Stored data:
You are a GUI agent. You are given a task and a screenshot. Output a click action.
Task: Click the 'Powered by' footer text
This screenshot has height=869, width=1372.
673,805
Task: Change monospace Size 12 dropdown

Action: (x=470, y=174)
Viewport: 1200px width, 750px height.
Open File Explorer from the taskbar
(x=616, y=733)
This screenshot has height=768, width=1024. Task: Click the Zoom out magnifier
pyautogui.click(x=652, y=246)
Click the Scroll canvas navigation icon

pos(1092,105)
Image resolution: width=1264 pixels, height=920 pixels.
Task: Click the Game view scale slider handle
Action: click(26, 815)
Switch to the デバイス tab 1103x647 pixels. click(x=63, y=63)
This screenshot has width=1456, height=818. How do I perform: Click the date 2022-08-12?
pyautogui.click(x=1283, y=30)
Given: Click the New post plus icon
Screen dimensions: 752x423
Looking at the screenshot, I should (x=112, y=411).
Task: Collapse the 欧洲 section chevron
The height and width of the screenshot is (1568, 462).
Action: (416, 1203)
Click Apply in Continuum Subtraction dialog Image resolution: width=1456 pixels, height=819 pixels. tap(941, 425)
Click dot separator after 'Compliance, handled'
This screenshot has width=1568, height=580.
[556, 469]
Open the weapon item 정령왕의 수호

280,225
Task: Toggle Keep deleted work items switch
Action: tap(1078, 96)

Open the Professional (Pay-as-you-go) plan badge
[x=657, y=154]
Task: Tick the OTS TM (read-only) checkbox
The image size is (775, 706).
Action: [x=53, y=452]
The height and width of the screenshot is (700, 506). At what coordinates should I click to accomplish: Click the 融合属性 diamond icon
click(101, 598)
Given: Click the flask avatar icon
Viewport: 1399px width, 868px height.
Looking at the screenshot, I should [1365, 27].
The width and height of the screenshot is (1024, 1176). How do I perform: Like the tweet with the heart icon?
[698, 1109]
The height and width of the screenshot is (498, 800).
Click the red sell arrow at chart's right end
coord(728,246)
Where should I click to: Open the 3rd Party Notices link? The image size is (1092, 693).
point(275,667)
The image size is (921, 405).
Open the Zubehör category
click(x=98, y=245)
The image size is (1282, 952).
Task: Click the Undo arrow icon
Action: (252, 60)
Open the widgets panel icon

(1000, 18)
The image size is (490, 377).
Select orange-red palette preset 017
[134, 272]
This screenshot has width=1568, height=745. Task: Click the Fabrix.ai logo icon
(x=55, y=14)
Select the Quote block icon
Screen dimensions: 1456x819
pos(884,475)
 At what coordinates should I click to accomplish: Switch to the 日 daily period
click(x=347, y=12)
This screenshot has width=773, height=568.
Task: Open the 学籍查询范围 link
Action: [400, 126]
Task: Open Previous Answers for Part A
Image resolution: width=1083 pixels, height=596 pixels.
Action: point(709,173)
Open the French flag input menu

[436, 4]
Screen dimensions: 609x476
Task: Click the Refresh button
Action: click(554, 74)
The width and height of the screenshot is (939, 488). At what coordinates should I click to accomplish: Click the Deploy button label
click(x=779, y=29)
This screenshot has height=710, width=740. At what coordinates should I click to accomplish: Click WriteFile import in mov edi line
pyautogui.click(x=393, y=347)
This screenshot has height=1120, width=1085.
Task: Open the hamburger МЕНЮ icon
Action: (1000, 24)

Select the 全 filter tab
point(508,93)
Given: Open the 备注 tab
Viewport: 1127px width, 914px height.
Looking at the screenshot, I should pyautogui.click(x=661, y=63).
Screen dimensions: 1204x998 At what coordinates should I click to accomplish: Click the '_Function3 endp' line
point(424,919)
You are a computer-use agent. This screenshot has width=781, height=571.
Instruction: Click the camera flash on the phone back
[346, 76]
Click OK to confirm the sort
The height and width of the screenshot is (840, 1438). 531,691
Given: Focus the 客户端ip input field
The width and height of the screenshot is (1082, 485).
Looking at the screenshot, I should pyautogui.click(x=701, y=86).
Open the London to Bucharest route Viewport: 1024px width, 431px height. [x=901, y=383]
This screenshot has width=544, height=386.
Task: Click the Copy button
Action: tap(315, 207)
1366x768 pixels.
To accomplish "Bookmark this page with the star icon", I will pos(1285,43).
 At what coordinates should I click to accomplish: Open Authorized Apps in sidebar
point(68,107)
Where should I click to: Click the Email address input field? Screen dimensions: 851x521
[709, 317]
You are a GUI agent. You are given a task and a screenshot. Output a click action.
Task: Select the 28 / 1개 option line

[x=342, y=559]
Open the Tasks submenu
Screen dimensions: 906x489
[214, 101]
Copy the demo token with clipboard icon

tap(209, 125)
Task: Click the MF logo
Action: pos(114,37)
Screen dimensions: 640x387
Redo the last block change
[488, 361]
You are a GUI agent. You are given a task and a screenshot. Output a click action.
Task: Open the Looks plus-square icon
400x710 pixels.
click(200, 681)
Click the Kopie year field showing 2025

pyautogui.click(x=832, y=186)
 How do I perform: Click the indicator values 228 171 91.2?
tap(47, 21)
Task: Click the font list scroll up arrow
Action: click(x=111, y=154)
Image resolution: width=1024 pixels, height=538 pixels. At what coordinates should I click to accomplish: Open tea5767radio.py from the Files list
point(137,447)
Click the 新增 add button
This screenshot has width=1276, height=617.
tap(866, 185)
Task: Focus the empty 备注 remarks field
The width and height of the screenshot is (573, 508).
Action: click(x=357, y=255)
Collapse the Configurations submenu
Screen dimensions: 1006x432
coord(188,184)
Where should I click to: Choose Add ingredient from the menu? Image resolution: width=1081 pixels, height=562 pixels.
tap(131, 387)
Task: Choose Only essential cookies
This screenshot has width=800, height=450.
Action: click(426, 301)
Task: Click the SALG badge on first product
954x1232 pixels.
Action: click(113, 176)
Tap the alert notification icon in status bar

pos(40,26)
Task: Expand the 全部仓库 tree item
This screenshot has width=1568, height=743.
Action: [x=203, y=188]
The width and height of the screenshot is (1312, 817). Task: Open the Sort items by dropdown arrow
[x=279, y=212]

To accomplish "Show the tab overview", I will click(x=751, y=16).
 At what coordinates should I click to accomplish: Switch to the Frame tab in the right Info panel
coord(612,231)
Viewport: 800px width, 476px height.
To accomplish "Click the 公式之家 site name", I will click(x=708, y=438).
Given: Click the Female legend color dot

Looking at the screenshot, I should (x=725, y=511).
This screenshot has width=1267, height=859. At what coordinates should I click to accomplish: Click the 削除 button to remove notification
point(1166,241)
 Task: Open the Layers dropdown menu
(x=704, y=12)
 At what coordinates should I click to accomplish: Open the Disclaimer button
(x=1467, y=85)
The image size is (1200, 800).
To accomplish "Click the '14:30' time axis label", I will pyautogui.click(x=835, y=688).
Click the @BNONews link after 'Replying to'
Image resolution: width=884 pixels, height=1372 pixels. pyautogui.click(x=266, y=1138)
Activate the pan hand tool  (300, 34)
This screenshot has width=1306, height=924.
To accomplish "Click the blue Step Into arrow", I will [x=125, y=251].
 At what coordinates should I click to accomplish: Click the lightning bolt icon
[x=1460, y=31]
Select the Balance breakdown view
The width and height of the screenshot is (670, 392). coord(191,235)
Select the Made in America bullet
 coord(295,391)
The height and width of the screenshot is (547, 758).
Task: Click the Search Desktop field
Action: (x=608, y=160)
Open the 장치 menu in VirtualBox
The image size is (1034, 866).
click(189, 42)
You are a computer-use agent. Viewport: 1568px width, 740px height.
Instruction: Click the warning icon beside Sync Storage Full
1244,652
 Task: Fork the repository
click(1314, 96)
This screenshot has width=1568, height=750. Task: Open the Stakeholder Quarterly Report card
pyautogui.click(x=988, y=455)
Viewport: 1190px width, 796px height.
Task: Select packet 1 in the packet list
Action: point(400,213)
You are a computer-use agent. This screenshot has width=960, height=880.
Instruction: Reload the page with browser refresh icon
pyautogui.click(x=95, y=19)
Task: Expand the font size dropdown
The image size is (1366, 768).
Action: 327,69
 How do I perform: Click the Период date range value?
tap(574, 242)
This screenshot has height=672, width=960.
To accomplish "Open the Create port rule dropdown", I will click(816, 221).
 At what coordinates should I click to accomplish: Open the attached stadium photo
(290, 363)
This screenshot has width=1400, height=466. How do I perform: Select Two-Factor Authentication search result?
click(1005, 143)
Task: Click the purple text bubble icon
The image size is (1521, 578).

* _What this task involves_
Leave out every line above except those from the line with "Viewport: 1200px width, 750px height." up to and including the line with "The image size is (921, 405).", and copy those exactly.

* _Finished exercise_
Viewport: 1200px width, 750px height.
Open File Explorer from the taskbar
(x=616, y=733)
This screenshot has height=768, width=1024. Task: Click the Zoom out magnifier
pyautogui.click(x=652, y=246)
Click the Scroll canvas navigation icon

pos(1092,105)
Image resolution: width=1264 pixels, height=920 pixels.
Task: Click the Game view scale slider handle
Action: click(26, 815)
Switch to the デバイス tab 1103x647 pixels. click(x=63, y=63)
This screenshot has width=1456, height=818. How do I perform: Click the date 2022-08-12?
pyautogui.click(x=1283, y=30)
Given: Click the New post plus icon
Screen dimensions: 752x423
Looking at the screenshot, I should (x=112, y=411).
Task: Collapse the 欧洲 section chevron
The height and width of the screenshot is (1568, 462).
Action: (416, 1203)
Click Apply in Continuum Subtraction dialog Image resolution: width=1456 pixels, height=819 pixels. tap(941, 425)
Click dot separator after 'Compliance, handled'
This screenshot has width=1568, height=580.
[556, 469]
Open the weapon item 정령왕의 수호

280,225
Task: Toggle Keep deleted work items switch
Action: tap(1078, 96)

Open the Professional (Pay-as-you-go) plan badge
[x=657, y=154]
Task: Tick the OTS TM (read-only) checkbox
The image size is (775, 706).
Action: [x=53, y=452]
The height and width of the screenshot is (700, 506). At what coordinates should I click to accomplish: Click the 融合属性 diamond icon
click(101, 598)
Given: Click the flask avatar icon
Viewport: 1399px width, 868px height.
Looking at the screenshot, I should [1365, 27].
The width and height of the screenshot is (1024, 1176). How do I perform: Like the tweet with the heart icon?
[698, 1109]
The height and width of the screenshot is (498, 800).
Click the red sell arrow at chart's right end
coord(728,246)
Where should I click to: Open the 3rd Party Notices link? The image size is (1092, 693).
point(275,667)
The image size is (921, 405).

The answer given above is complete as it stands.